#### WORK ITEM A
Summarize the report on the Richmond homeless count in two sentences.
#### WORK ITEM B
Pick up the report on the Richmond homeless count and continue it past its final sentence.

RICHMOND, Va. (WRIC) — The bi-annual count of Virginia’s homeless population — known as the Point in Time (PIT) count — is happening this week, and some non-profits in the Richmond area are preparing to meet with individuals one-on-one.

Homeward, a nonprofit organization, conducts and organizes the PIT count in the greater Richmond region. PIT counts are required t by the U.S. Department of Housing and Urban Development.

The count will collect data on those experiencing homelessness, and it will be used to inform programs aimed at ending homelessness. The findings will also be used in planning and funding for the Greater Richmond Continuum of Care — the region’s coordinated homeless services system.

CARITAS, a nonprofit based in Richmond, is one of the organizations preparing to do a PIT count at their men’s and women’s shelters this week.

Jennifer Patterson, the director of emergency shelters at CARITAS, said there aren’t enough beds for those who are experiencing homelessness in the Richmond region.

“In previous counts, I believe there were between 600 and 700 individuals experiencing homelessness that we’ve interacted with on those two days of the year,” she said. “I think it’s about 250 beds in our community.”

CARITAS estimates that there are between 300 and 350 shelter beds available year-round in the area.

The nonprofit group uses a survey in the winter and in the summer to ask questions like, “Do you currently have Medicaid?” This will help them get a better picture of who they are serving on a given night.

[Pixel coordinate grounding data]
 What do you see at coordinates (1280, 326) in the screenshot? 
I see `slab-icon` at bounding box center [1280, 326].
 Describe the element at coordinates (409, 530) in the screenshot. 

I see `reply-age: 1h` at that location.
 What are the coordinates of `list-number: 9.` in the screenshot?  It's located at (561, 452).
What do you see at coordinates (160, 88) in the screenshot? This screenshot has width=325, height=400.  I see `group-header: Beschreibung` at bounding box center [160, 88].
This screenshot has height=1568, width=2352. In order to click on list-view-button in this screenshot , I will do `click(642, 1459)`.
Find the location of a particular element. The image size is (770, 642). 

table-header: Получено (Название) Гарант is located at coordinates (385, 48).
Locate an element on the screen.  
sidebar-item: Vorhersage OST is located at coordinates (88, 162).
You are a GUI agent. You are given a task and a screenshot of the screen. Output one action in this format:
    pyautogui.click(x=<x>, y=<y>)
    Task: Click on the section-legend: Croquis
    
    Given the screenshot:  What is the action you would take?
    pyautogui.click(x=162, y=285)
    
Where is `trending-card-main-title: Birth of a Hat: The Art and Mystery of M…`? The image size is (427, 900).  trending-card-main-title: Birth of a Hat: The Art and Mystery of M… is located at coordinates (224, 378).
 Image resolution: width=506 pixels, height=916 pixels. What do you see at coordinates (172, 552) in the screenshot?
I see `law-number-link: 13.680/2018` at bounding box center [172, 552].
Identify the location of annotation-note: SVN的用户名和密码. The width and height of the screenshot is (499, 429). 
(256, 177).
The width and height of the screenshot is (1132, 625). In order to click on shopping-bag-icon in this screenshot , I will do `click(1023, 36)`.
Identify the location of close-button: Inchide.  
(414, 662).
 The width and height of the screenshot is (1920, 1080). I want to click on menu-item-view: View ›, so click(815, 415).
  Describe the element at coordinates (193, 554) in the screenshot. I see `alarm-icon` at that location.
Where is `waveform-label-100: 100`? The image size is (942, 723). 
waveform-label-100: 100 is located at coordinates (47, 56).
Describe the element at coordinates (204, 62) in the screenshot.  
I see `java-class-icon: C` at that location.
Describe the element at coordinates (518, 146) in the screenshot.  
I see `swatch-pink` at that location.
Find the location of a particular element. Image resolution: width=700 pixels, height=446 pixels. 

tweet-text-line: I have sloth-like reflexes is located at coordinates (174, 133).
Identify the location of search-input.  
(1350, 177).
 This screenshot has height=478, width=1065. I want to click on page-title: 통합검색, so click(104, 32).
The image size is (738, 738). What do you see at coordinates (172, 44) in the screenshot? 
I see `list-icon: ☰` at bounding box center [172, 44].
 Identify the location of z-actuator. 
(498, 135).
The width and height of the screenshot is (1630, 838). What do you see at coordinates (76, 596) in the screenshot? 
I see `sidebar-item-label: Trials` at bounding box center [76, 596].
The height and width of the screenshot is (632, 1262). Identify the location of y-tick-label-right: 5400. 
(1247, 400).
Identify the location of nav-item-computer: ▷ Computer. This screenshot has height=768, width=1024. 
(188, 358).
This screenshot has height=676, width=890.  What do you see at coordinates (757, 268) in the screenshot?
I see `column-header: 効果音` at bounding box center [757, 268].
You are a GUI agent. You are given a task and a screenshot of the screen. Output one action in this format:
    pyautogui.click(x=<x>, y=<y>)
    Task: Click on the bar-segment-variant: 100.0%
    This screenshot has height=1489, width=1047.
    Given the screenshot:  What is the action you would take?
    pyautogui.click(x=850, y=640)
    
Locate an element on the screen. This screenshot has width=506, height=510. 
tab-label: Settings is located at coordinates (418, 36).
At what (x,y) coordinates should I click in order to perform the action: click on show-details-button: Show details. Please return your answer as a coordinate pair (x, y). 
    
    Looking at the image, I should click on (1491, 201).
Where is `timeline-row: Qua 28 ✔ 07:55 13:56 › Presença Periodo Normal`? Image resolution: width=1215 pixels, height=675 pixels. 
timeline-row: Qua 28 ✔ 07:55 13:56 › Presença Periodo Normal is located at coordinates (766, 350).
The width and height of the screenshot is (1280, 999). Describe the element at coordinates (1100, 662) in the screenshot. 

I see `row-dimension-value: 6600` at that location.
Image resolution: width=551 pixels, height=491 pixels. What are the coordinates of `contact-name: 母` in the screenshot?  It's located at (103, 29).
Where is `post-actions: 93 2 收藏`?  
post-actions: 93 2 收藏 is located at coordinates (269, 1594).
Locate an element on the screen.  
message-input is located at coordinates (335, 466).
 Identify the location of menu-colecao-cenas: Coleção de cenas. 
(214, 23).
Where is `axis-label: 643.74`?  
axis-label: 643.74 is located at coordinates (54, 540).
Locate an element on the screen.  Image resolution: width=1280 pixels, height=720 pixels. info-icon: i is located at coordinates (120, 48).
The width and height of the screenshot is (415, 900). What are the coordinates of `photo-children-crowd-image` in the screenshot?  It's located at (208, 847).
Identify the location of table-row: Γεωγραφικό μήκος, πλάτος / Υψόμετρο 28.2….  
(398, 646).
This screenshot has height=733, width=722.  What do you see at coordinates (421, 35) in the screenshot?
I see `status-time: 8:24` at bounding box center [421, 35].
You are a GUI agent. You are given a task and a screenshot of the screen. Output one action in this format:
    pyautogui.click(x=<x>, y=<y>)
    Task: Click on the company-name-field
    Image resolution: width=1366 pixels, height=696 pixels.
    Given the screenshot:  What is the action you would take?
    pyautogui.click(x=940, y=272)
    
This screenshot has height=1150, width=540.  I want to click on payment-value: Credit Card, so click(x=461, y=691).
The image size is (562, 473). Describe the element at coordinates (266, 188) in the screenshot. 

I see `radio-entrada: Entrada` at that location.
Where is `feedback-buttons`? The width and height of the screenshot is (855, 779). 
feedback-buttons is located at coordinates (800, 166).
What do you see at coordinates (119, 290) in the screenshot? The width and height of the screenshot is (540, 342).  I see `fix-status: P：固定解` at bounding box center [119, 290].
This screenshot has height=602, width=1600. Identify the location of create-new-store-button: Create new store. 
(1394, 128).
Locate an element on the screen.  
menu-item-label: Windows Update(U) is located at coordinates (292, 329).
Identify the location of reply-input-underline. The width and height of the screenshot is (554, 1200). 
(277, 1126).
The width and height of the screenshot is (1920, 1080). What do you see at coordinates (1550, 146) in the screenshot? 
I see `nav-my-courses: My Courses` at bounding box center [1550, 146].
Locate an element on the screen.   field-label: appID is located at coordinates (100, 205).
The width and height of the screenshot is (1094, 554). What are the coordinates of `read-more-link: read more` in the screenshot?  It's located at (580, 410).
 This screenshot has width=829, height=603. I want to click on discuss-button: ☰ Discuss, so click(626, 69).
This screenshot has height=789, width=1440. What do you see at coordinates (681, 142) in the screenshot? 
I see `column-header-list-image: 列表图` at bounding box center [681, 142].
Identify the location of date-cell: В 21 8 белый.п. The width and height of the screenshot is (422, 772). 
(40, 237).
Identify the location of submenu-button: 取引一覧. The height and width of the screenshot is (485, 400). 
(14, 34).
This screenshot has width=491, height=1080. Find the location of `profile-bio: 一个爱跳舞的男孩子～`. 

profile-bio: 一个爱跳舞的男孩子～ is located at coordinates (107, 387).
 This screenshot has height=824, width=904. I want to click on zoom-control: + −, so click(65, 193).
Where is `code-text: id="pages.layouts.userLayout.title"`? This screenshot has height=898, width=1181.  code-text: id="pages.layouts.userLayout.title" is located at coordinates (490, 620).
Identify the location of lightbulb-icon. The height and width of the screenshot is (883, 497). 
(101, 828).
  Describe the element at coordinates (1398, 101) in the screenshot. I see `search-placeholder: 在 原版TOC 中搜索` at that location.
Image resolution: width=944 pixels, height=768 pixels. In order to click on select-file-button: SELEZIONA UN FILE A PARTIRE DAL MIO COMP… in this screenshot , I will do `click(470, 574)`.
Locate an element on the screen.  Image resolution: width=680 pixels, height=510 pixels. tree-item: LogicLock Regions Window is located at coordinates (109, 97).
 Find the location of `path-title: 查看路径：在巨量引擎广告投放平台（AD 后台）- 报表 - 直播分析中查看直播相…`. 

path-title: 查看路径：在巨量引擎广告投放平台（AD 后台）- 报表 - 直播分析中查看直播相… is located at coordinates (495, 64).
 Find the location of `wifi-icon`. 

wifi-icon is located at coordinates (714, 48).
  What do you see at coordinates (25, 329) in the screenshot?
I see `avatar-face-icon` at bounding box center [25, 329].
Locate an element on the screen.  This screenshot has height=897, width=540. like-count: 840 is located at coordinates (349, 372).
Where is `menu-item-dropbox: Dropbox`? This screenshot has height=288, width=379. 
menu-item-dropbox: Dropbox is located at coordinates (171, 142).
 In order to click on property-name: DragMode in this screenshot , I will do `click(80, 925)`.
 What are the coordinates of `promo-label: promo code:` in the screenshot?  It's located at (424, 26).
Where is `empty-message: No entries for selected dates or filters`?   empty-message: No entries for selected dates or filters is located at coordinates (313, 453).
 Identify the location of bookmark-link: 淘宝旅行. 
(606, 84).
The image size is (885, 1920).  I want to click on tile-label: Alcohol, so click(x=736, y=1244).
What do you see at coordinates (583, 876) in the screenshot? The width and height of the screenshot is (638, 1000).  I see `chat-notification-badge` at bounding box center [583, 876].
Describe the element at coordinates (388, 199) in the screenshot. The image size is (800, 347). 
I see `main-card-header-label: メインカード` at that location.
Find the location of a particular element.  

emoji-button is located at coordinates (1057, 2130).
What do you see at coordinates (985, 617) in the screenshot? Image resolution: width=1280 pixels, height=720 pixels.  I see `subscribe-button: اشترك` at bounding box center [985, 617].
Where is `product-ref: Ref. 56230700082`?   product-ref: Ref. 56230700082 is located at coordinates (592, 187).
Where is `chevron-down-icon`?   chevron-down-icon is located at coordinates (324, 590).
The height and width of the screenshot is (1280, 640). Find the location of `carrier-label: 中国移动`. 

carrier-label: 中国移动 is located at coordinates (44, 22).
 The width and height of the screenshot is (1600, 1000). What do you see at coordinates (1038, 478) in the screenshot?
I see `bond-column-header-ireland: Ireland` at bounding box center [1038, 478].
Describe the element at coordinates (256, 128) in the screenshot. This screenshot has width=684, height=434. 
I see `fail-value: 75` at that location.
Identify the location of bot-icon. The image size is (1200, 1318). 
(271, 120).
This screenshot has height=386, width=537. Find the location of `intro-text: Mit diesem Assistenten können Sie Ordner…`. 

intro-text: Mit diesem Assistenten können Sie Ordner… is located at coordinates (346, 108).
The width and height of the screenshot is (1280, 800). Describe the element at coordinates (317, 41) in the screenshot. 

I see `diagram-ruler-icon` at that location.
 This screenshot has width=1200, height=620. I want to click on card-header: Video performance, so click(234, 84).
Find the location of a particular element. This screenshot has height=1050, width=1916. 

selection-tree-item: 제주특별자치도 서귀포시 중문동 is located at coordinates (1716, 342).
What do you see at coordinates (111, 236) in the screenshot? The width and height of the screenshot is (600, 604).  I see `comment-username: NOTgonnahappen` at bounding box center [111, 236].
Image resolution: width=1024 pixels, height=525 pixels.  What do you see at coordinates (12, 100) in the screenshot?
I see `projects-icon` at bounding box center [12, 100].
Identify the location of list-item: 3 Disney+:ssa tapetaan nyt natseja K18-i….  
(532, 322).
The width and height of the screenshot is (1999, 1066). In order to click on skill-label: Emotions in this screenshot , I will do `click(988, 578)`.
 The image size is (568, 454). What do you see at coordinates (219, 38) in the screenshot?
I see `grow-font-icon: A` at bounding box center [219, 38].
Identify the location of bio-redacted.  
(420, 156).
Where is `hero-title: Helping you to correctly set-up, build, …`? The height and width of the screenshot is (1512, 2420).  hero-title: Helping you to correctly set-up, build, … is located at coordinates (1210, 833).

#### EXPECTED ANSWER A
Homeward, a nonprofit, is organizing this week's Point in Time count of people experiencing homelessness in the greater Richmond region, a count required by the U.S. Department of Housing and Urban Development whose data will inform programs aimed at ending homelessness and guide planning and funding for the Greater Richmond Continuum of Care. CARITAS is preparing to conduct the count at its men's and women's shelters, and its director of emergency shelters, Jennifer Patterson, said the region does not have enough beds for those experiencing homelessness.

#### EXPECTED ANSWER B
“We actually remain full year-round,” Patterson said. “We’re the only women’s shelter in the region.”

Rashon French’s life changed when he took a trip to the doctor in March 2022.

“My homelessness basically started from medical situations,” he said. “It went from a COVID test to finding out I have congestive heart failure.”

He was later diagnosed with chronic kidney failure, too.

Multiple trips to the doctor’s office and therapy sessions caused him to fall behind on his bills. Eventually, French was evicted from his apartment and began living in his car.

“First-time experience and scary all in one,” he said.

Although hope was hard to come by for French, he’s thankful to be placed with CARITAS. He’s now employed and plans to transition into permanent housing soon.

“It’s been a good experience for me,” he said.

Once the Greater Richmond PIT count is complete, Homeward will begin analyzing the data and reporting to federal and state agencies. Initial findings from the Winter 2023 PIT count are expected to be released in late February.

If a person is three days or less away from losing their home or is already experiencing homelessness, they are encouraged to call the Homeless Connection Line at 804-972-0813

211 Virginia can also be called, connecting people in need with resources across the state.